Mit "exec" startet man System-Prozesse über die man keinerlei Einfluss hat. Man kann nur auf dessen Beendigung warten oder dessen Ausgaben lesen. Startet ein solcher Prozess einen weiteren, bekommt die JVM davon auch nichts mit, weil diese ihn eben nicht gestartet hat. Unter Linux kann man die "PID"-Files laufender Prozesse suchen, unter Windows kann man den Taskmanager möglicherweise dazu veranlassen, sich die laufenden Prozesse in der Konsole ausgeben zu lassen (wie z.B. in der Windows2000-Reparatur-Konsole, k.A. ob das noch geht). In einem Java-Thread fragt man das Vorhandensein der betreffenden Einträge ab und lässt sein Programm warten, bis dieser Thread beendet wurde. Ist natürlich alles andere als Systemunabhängig.

mfg Spacerat


----------



## guni (2. Feb 2009)

ja ... ein systemunabhängiges programm zu schreiben habe ich schon aufgegeben. 
ich habe auch schon eine möglichkeit gefunden, die PID eines child prozesses zu finden. 
fragt sich jetzt nur mehr, wie ich bei gegebener PID ein java Process-Objekt erzeuge, von dem ich dann die wait-Methode aufrufen kann. also irgendwas wie 

new Process(PID) ... 

geht das?!

mfg, guni


----------



## Spacerat (2. Feb 2009)

Nein...
Baue dir einen Thread, welcher ständig abfragt, ob diese Pid noch vorhanden ist und sich bei nichtmehr Vorhandensein beendet. Dein Hauptprogramm muss nun nur noch solange warten, bis sich dieser Thread beendet hat.

mfg Spacerat


----------



## guni (3. Feb 2009)

hallo spacerat.

mir fehlt dazu ein bisschen der ansatz. ich bin relativ neu in java und threads sind mir generell ein bisschen ein mysterium.
ganz verstehe ich deinen ansatz auch nicht. ok; ich verstehe, dass mein programm nicht auf fremde prozesse, sondern auf den eigenen Thread warten soll. ABER: der thread hat ja gar keine wait-methode! wie mache ich das dann? ausserdem: ist es nicht unschön, den thread in einem zeitintervall abfragen zu lassen, ob ein kindprozess existiert?
genaugenommen müsste der thread immer erst am ende eines prozesses warten!
das würde dann so aussehen:


----------



## guni (3. Feb 2009)

ok ... mir fehlt einfach jeder ansatz! ist da irgendwer, der mir mit ein paar code-ideen aushelfen könnte?!
danke! guni


----------



## guni (3. Feb 2009)

hat da einfach niemand eine idee dazu?


----------



## Developer_X (3. Feb 2009)

System.sleep(0);


----------



## guni (3. Feb 2009)

hä? System hat bei mir gar keine sleep-Methode. Und selbst wenn es eine hätte: was würde mir das bringen?!


----------



## HoaX (3. Feb 2009)

Spacerat hat gesagt.:
			
		

> Nein...
> Baue dir einen Thread, welcher ständig abfragt, ob diese Pid noch vorhanden ist und sich bei nichtmehr Vorhandensein beendet. Dein Hauptprogramm muss nun nur noch solange warten, bis sich dieser Thread beendet hat.

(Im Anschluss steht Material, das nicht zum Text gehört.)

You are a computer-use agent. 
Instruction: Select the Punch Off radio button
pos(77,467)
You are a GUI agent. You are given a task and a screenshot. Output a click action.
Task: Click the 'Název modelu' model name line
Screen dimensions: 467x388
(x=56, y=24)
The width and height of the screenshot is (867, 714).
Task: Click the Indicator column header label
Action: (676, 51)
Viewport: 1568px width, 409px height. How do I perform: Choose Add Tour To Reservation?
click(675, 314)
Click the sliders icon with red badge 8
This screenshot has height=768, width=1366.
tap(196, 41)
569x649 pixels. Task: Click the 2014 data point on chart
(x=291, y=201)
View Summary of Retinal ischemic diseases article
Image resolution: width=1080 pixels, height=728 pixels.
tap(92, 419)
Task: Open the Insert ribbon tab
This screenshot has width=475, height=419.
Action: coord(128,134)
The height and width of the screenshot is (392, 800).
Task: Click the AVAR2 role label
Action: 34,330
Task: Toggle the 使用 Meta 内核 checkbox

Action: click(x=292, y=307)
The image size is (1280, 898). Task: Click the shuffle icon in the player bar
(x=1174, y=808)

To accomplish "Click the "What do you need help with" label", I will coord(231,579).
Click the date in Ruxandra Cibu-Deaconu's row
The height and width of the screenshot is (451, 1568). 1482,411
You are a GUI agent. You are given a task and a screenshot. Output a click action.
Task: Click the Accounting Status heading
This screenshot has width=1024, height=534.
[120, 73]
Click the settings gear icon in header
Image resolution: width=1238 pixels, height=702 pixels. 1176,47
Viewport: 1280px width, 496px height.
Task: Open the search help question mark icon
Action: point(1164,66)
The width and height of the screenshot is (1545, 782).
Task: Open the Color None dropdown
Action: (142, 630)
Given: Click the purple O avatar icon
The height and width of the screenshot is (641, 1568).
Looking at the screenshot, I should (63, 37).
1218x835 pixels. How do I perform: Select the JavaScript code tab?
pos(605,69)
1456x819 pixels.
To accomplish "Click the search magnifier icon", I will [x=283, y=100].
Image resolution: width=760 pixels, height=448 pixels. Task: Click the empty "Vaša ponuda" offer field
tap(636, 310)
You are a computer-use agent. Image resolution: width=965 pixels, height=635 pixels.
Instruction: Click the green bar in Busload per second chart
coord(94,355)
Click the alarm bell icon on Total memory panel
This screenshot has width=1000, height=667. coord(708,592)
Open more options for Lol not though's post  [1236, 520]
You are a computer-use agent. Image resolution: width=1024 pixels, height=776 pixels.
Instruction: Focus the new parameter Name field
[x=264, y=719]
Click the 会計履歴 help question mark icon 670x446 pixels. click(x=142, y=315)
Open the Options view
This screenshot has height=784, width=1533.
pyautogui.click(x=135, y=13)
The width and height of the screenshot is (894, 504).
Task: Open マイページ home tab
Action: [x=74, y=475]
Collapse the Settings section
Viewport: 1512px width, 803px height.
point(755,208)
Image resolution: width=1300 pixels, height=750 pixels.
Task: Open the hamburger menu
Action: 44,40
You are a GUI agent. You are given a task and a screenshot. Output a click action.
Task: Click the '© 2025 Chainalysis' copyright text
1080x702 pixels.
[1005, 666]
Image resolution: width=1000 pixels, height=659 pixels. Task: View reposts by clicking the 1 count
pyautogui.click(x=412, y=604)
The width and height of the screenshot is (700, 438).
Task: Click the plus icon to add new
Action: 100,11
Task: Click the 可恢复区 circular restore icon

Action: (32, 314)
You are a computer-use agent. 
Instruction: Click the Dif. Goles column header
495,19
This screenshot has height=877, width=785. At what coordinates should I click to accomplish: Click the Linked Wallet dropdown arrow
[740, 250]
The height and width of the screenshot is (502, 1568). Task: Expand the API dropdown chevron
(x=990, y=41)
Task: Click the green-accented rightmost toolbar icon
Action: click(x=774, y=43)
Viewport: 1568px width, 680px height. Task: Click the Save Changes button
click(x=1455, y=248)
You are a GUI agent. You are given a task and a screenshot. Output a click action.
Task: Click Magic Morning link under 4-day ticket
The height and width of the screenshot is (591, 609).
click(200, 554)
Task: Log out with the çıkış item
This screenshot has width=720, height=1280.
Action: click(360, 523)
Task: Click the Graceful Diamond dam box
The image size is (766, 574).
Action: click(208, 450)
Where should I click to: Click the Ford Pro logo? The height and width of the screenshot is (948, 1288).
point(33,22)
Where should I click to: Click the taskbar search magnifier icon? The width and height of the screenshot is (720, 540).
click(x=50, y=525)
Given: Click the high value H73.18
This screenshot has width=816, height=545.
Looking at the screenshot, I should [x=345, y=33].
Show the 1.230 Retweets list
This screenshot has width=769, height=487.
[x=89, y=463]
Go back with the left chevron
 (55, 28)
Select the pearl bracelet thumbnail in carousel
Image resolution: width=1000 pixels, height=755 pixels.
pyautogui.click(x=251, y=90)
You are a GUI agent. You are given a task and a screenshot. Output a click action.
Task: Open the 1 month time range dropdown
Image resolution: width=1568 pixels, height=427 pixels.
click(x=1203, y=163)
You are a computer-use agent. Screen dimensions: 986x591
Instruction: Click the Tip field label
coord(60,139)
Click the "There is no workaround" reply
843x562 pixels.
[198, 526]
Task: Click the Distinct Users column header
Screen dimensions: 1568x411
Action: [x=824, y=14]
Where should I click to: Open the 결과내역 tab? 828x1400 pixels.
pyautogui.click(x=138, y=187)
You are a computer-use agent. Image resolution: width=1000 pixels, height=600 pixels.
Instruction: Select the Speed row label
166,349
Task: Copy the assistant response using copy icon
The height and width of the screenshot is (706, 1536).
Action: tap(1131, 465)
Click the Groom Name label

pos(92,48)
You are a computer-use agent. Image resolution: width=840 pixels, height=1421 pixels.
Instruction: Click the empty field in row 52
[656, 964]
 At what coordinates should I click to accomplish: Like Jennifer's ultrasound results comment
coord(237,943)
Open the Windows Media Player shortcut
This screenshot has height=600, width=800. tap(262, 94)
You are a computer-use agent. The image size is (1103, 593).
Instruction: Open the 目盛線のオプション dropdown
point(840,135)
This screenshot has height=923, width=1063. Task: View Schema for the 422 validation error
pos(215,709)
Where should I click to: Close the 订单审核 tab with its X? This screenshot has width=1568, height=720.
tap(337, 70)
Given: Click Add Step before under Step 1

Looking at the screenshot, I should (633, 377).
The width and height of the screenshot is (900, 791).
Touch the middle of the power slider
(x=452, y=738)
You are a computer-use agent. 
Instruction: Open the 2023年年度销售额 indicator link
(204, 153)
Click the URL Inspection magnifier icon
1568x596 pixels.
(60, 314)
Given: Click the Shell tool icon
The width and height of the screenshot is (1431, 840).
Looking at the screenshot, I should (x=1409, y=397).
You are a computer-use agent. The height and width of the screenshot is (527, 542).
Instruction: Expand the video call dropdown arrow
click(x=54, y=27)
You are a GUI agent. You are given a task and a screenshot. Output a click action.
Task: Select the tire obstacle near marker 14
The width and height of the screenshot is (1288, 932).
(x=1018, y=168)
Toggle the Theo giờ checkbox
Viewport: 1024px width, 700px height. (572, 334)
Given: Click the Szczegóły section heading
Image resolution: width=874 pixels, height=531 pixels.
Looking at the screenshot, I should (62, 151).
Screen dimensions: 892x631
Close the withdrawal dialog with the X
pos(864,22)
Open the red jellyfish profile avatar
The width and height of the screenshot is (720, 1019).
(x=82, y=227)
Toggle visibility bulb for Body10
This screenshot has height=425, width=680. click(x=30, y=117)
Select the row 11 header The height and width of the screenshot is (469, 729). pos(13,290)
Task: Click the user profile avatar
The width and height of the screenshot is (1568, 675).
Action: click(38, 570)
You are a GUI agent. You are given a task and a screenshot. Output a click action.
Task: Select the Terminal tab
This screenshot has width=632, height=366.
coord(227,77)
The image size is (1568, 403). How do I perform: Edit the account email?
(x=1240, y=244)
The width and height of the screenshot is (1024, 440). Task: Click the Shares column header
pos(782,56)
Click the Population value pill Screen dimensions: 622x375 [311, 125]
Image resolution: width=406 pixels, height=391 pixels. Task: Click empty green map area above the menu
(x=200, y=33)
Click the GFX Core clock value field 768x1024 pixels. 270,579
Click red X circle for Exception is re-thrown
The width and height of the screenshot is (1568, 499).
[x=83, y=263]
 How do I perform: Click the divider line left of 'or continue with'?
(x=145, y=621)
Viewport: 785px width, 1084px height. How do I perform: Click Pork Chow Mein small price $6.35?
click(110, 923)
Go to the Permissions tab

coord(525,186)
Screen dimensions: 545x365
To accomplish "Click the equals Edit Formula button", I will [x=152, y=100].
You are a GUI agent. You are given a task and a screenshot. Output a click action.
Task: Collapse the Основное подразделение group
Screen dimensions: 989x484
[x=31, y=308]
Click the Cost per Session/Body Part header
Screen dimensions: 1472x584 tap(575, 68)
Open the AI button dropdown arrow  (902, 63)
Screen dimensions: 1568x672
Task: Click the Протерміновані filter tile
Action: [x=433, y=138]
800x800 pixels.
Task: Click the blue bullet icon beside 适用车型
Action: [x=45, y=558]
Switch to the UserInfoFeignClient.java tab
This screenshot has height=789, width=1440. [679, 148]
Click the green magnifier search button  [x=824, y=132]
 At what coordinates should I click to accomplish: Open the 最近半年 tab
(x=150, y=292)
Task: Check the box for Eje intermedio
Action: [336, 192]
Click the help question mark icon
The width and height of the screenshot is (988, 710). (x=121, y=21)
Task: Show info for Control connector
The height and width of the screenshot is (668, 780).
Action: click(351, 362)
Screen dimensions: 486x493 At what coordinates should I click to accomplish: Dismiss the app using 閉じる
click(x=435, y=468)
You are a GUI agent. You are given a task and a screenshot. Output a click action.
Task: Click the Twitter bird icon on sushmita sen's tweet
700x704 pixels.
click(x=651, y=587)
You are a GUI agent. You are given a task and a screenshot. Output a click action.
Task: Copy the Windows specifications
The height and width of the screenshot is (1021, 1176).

Damit sagt er das gleiche wie du selbst schreibst: Pollen ob der (Unter-)Prozess noch läuft oder nicht. Hat nichts mit auf-einen-Java-Thread-warten zu tun.

Den Aufruf der nativen Methode um den Snapshot zu erstellen machst du am einfachsten per JNA: https://jna.dev.java.net/
Beispiele sind auf der Seite zu genüge, ansonsten frag nochmal speziell nach.



			
				Developer_X hat gesagt.:
			
		

> System.sleep(0);


Das kannste getrost ignorieren, macht keinen Sinn


----------



## guni (3. Feb 2009)

hallo hoax,

jna ist ein tooles stichwort.
mein derzeitiger ansatz war den output von einem ps / wmic / tasklist ... zu parsen ...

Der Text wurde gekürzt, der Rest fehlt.